▶ [TASK BRIEF] Could you output every record again, exactly as given?

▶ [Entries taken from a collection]
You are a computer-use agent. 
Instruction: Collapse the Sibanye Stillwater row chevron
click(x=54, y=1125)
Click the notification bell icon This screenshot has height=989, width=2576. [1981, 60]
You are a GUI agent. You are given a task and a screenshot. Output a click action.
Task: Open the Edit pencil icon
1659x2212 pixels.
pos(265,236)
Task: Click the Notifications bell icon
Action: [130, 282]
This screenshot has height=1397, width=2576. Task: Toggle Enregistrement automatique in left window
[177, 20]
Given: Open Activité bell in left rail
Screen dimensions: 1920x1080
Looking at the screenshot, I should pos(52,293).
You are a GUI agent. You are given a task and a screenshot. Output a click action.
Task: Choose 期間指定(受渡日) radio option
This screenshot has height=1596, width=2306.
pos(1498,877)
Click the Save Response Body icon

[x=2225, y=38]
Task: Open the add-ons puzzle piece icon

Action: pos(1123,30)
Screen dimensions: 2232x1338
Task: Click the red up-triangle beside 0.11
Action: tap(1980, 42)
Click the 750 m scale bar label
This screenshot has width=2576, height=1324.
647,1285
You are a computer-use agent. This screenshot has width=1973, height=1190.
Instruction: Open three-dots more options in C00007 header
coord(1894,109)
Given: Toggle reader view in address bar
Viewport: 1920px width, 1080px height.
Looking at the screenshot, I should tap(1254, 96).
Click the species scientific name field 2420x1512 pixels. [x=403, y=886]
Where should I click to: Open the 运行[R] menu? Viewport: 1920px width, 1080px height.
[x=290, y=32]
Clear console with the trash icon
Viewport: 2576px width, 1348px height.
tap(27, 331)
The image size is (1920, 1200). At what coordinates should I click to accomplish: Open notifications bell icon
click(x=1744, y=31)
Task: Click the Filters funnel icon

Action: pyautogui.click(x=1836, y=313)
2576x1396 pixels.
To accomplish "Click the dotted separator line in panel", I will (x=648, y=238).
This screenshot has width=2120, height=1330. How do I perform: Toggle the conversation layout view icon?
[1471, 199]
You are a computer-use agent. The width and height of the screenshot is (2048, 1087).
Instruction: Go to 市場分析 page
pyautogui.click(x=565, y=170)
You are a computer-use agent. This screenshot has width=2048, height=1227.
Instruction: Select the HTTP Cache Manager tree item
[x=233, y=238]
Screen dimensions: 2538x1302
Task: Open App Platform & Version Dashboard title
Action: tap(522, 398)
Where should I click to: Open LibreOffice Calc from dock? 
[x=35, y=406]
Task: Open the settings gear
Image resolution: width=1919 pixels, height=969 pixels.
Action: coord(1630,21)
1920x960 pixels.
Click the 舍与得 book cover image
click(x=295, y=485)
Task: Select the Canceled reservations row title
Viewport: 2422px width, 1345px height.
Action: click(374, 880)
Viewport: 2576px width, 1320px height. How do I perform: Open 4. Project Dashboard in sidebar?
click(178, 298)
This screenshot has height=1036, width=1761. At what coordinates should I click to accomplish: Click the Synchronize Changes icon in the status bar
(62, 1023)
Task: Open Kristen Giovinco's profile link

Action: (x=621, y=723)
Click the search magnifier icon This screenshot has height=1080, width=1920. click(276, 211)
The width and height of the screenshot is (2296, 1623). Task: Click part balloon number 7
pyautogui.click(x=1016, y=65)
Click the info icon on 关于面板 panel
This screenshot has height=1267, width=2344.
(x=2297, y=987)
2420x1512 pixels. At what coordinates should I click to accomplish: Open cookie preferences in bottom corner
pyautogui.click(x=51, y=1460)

▶ [SOLUTION FOR THIS TASK]
You are a computer-use agent. 
Instruction: Collapse the Sibanye Stillwater row chevron
click(x=54, y=1125)
Click the notification bell icon This screenshot has height=989, width=2576. [1981, 60]
You are a GUI agent. You are given a task and a screenshot. Output a click action.
Task: Open the Edit pencil icon
1659x2212 pixels.
pos(265,236)
Task: Click the Notifications bell icon
Action: [130, 282]
This screenshot has height=1397, width=2576. Task: Toggle Enregistrement automatique in left window
[177, 20]
Given: Open Activité bell in left rail
Screen dimensions: 1920x1080
Looking at the screenshot, I should pos(52,293).
You are a GUI agent. You are given a task and a screenshot. Output a click action.
Task: Choose 期間指定(受渡日) radio option
This screenshot has height=1596, width=2306.
pos(1498,877)
Click the Save Response Body icon

[x=2225, y=38]
Task: Open the add-ons puzzle piece icon

Action: pos(1123,30)
Screen dimensions: 2232x1338
Task: Click the red up-triangle beside 0.11
Action: tap(1980, 42)
Click the 750 m scale bar label
This screenshot has width=2576, height=1324.
647,1285
You are a computer-use agent. This screenshot has width=1973, height=1190.
Instruction: Open three-dots more options in C00007 header
coord(1894,109)
Given: Toggle reader view in address bar
Viewport: 1920px width, 1080px height.
Looking at the screenshot, I should tap(1254, 96).
Click the species scientific name field 2420x1512 pixels. [x=403, y=886]
Where should I click to: Open the 运行[R] menu? Viewport: 1920px width, 1080px height.
[x=290, y=32]
Clear console with the trash icon
Viewport: 2576px width, 1348px height.
tap(27, 331)
The image size is (1920, 1200). At what coordinates should I click to accomplish: Open notifications bell icon
click(x=1744, y=31)
Task: Click the Filters funnel icon

Action: pyautogui.click(x=1836, y=313)
2576x1396 pixels.
To accomplish "Click the dotted separator line in panel", I will (x=648, y=238).
This screenshot has width=2120, height=1330. How do I perform: Toggle the conversation layout view icon?
[1471, 199]
You are a computer-use agent. The width and height of the screenshot is (2048, 1087).
Instruction: Go to 市場分析 page
pyautogui.click(x=565, y=170)
You are a computer-use agent. This screenshot has width=2048, height=1227.
Instruction: Select the HTTP Cache Manager tree item
[x=233, y=238]
Screen dimensions: 2538x1302
Task: Open App Platform & Version Dashboard title
Action: tap(522, 398)
Where should I click to: Open LibreOffice Calc from dock? 
[x=35, y=406]
Task: Open the settings gear
Image resolution: width=1919 pixels, height=969 pixels.
Action: coord(1630,21)
1920x960 pixels.
Click the 舍与得 book cover image
click(x=295, y=485)
Task: Select the Canceled reservations row title
Viewport: 2422px width, 1345px height.
Action: click(374, 880)
Viewport: 2576px width, 1320px height. How do I perform: Open 4. Project Dashboard in sidebar?
click(178, 298)
This screenshot has height=1036, width=1761. At what coordinates should I click to accomplish: Click the Synchronize Changes icon in the status bar
(62, 1023)
Task: Open Kristen Giovinco's profile link

Action: (x=621, y=723)
Click the search magnifier icon This screenshot has height=1080, width=1920. click(276, 211)
The width and height of the screenshot is (2296, 1623). Task: Click part balloon number 7
pyautogui.click(x=1016, y=65)
Click the info icon on 关于面板 panel
This screenshot has height=1267, width=2344.
(x=2297, y=987)
2420x1512 pixels. At what coordinates should I click to accomplish: Open cookie preferences in bottom corner
pyautogui.click(x=51, y=1460)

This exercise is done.